This game’s menu includes a gourmet grilled cheese station (how about caprese with pesto aoili, heirloom tomato on mozzarella, or bacon and carmelized onions) and, for dessert, mango gelato and chocolate brownies.

The University Times did not sample the food but can report that it never failed to smell enticing for several hours. We can also report that the club infrastructure works perfectly. If you are looking for railing access, and you fail to notice the wonderfully clear glass partitions pulled to one side, we can say firsthand that this glass will stop a person from toes to knees to every part of the human face, and only hurts as much as you’d expect. That is some very effective glazier-ing there.

At the railing during game time, one fan backs away but assures his companions that it is only to procure another drink: “I’m not going out. I’m staying here. Why should I leave?”

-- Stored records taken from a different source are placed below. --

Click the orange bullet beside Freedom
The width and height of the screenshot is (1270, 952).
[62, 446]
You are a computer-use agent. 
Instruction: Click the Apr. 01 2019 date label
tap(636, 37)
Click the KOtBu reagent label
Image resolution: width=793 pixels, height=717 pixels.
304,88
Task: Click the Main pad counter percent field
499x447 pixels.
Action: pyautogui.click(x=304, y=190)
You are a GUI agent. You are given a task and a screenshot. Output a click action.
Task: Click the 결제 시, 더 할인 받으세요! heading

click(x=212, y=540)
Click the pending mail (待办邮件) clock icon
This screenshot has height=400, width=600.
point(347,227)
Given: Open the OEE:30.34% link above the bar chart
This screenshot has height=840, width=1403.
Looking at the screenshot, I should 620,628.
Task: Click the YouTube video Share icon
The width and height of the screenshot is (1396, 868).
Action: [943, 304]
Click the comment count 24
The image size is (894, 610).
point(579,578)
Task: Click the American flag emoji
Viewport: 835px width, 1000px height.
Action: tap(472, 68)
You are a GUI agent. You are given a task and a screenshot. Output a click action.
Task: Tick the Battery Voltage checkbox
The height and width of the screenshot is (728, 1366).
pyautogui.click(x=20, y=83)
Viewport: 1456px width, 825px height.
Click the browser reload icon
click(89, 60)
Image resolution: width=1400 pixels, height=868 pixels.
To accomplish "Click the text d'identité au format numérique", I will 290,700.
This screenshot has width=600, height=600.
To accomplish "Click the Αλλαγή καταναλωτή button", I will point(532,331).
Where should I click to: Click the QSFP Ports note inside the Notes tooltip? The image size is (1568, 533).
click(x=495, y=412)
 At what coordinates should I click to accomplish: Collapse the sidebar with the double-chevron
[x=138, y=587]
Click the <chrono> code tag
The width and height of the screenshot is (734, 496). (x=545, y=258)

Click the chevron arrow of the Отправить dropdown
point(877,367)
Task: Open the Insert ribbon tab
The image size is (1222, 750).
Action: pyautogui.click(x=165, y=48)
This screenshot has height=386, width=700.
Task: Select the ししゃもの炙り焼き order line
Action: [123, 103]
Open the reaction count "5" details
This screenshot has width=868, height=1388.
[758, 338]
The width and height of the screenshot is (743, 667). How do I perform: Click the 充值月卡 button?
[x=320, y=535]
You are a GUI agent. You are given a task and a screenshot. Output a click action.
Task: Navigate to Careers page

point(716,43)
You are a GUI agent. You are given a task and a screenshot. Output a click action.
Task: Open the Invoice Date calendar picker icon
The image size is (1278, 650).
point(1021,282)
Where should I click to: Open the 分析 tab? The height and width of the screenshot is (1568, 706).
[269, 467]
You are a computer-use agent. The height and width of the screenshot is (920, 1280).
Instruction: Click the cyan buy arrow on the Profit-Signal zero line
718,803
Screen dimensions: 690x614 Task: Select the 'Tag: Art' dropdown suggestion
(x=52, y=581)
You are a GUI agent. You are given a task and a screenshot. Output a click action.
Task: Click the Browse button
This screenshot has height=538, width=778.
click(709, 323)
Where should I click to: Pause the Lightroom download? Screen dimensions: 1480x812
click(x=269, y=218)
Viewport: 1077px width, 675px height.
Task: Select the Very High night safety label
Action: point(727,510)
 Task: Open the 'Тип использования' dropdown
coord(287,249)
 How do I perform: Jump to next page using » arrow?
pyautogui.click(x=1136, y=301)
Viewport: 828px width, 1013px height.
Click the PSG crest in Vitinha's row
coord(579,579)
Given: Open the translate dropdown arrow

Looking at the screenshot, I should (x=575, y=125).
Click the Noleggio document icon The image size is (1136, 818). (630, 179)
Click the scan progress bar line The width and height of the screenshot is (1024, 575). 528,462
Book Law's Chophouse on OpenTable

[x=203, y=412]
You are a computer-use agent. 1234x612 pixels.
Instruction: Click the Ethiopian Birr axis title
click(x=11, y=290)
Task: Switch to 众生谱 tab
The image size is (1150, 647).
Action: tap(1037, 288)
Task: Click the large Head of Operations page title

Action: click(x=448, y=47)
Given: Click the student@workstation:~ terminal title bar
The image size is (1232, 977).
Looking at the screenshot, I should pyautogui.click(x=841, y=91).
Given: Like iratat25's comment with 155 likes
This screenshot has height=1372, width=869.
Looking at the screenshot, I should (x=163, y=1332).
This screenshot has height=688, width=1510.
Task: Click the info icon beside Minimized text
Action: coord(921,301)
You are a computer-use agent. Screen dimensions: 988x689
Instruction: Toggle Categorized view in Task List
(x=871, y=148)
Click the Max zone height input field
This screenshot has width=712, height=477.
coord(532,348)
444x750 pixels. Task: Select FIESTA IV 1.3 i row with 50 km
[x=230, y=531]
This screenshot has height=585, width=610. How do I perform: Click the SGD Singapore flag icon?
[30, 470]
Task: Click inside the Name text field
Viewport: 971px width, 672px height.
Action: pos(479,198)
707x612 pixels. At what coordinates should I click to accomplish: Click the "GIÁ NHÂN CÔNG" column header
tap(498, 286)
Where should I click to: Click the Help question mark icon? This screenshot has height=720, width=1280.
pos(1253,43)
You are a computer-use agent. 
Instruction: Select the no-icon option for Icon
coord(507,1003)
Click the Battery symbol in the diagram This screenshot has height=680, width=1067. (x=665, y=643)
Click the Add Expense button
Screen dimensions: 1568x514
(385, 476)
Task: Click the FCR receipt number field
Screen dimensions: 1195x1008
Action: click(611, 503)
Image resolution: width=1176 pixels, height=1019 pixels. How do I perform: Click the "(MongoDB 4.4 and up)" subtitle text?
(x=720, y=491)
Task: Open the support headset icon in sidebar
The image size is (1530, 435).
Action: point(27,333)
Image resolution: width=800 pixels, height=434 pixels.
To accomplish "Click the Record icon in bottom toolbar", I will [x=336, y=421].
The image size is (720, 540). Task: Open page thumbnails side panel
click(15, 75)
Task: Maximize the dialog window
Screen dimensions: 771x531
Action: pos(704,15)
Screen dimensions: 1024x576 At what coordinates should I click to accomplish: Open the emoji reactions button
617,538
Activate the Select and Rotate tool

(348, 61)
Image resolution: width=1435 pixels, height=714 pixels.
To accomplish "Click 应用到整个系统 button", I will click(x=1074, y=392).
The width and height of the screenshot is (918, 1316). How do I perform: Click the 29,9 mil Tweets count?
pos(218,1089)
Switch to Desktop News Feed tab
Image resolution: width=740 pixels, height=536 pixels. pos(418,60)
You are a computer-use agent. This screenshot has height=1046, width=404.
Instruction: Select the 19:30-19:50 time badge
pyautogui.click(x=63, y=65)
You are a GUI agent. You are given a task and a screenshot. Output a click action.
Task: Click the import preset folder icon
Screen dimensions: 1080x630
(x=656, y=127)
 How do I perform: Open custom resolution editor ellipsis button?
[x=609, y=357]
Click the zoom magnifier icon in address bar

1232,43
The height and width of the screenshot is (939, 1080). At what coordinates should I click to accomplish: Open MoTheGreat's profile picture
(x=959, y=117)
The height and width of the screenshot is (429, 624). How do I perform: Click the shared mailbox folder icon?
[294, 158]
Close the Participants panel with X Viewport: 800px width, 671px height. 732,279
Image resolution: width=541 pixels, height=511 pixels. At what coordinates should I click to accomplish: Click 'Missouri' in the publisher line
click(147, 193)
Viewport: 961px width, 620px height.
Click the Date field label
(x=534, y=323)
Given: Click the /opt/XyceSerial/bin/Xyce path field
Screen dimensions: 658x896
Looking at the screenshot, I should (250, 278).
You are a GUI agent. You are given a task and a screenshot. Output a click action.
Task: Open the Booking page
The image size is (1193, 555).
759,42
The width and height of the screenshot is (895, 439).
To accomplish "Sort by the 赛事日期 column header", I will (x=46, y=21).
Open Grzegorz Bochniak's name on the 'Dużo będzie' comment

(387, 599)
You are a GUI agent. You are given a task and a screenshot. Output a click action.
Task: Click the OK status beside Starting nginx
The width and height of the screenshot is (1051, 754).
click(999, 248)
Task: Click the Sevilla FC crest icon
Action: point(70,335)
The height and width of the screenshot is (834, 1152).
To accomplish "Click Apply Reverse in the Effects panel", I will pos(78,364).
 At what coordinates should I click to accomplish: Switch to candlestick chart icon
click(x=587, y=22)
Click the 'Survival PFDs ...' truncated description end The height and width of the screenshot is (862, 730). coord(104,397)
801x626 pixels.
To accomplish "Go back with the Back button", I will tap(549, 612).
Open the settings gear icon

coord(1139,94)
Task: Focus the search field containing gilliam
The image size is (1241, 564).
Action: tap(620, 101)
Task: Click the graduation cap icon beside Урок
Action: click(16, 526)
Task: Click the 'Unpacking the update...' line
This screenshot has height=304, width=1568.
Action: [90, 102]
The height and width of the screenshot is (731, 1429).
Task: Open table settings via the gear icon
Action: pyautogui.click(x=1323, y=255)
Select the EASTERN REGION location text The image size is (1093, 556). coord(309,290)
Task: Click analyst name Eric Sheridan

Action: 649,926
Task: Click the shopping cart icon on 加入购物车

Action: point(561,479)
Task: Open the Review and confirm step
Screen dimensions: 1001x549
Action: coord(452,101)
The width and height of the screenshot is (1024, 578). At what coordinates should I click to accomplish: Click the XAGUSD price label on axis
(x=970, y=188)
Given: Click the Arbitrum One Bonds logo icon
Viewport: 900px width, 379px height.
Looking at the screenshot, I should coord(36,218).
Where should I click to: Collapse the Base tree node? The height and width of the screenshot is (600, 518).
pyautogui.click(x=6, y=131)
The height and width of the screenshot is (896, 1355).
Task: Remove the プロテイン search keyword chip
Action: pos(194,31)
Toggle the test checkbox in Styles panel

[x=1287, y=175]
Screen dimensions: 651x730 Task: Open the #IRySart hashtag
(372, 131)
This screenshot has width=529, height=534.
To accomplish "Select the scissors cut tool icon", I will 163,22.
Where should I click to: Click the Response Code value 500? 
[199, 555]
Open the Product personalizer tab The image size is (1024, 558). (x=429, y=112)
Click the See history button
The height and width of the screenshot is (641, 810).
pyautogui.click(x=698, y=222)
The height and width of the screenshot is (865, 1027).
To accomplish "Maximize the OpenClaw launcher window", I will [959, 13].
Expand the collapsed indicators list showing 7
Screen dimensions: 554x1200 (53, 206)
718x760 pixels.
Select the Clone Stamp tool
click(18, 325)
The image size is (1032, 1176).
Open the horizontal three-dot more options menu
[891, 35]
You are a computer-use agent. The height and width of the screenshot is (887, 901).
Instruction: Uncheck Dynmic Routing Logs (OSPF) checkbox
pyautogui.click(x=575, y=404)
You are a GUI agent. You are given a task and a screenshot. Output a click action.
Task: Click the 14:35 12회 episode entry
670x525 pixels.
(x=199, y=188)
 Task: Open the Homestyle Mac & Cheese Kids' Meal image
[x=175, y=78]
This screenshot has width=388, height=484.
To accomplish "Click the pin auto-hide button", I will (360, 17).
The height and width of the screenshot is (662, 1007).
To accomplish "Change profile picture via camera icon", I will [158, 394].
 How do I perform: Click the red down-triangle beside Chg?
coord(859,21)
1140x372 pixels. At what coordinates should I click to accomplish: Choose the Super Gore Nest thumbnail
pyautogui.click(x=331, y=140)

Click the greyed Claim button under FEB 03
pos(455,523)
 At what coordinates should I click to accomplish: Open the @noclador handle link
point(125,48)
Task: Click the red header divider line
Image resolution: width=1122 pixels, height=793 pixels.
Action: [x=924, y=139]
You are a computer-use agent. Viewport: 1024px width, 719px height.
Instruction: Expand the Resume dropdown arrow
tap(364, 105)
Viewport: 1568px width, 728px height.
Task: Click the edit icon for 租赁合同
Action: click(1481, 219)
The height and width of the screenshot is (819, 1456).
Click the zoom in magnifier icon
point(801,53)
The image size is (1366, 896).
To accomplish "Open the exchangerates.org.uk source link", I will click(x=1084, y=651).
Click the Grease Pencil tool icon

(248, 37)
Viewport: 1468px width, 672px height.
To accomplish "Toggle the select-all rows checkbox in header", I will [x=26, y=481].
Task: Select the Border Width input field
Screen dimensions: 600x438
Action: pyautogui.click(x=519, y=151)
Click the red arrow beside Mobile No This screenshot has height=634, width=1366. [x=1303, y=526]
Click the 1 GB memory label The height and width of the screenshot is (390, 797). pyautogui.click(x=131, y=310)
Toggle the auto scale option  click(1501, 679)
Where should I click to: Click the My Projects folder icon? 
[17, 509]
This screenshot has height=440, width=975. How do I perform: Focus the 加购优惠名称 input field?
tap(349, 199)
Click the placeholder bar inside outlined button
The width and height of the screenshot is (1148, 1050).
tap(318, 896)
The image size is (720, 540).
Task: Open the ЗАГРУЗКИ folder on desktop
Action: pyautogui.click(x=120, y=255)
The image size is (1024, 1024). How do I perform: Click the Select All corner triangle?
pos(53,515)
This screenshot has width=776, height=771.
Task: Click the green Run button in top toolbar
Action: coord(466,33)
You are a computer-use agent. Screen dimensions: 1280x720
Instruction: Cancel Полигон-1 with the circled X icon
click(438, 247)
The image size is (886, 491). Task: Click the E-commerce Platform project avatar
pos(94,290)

The bartenders say business is boffo. Finnegan O’Shea is at a barside table with a friend and a brother way too young to try the bar, but with seemingly every dessert, plus popcorn, on his plate. “It’s beautiful,” O’Shea says. “I think it’s a huge upgrade that drives in a lot of people.”

Valasek Family Club

There’s an even more exclusive space above the club: the Valasek Family Club, being used for a private event today. It seats 30, and it has two small bars of its own, and access to arena chairs the size of first-class airline seats.

Back down in the Campus View Club, today’s crowd is extra-big, says Allison Rubin, a senior associate athletic director: “I just walked in and said: ‘Wow, it’s happened.’ I hope it’s like this every day.”

Dustin Gray, an executive associate athletic director, and Taylor Traversari, general manager of the Petersen Events Center, point out that the club’s bar is still open when the place hosts concerts and other events; that they are hoping to rent out the space to more outside groups in the future; and that athletics itself uses the space, since it is wired and mic’d for classroom-style meetings.

“Before, you couldn’t see the court from here,” Gray says. Now, “the environment on court permeates the place.” In fact the place is “full of energy,” Traversari says.

Indeed it is. At half-time, the fans who haven’t been hanging on the railing are trickling back in, as Florida State enjoys a half-time lead.

No matter. Half-time means the ice cream bar is open. One female fan in a white sweater looks at the bright Pitt clothing all around and laments, “I knew I was supposed to wear blue.” But she is happy to learn about the ice cream bar, and that it is fan appreciation day at the Pete. She heads ice-cream-ward. “I like to be appreciated,” she says.

Marty Levine is a staff writer for the University Times. Reach him at martyl@pitt.edu or 412-758-4859.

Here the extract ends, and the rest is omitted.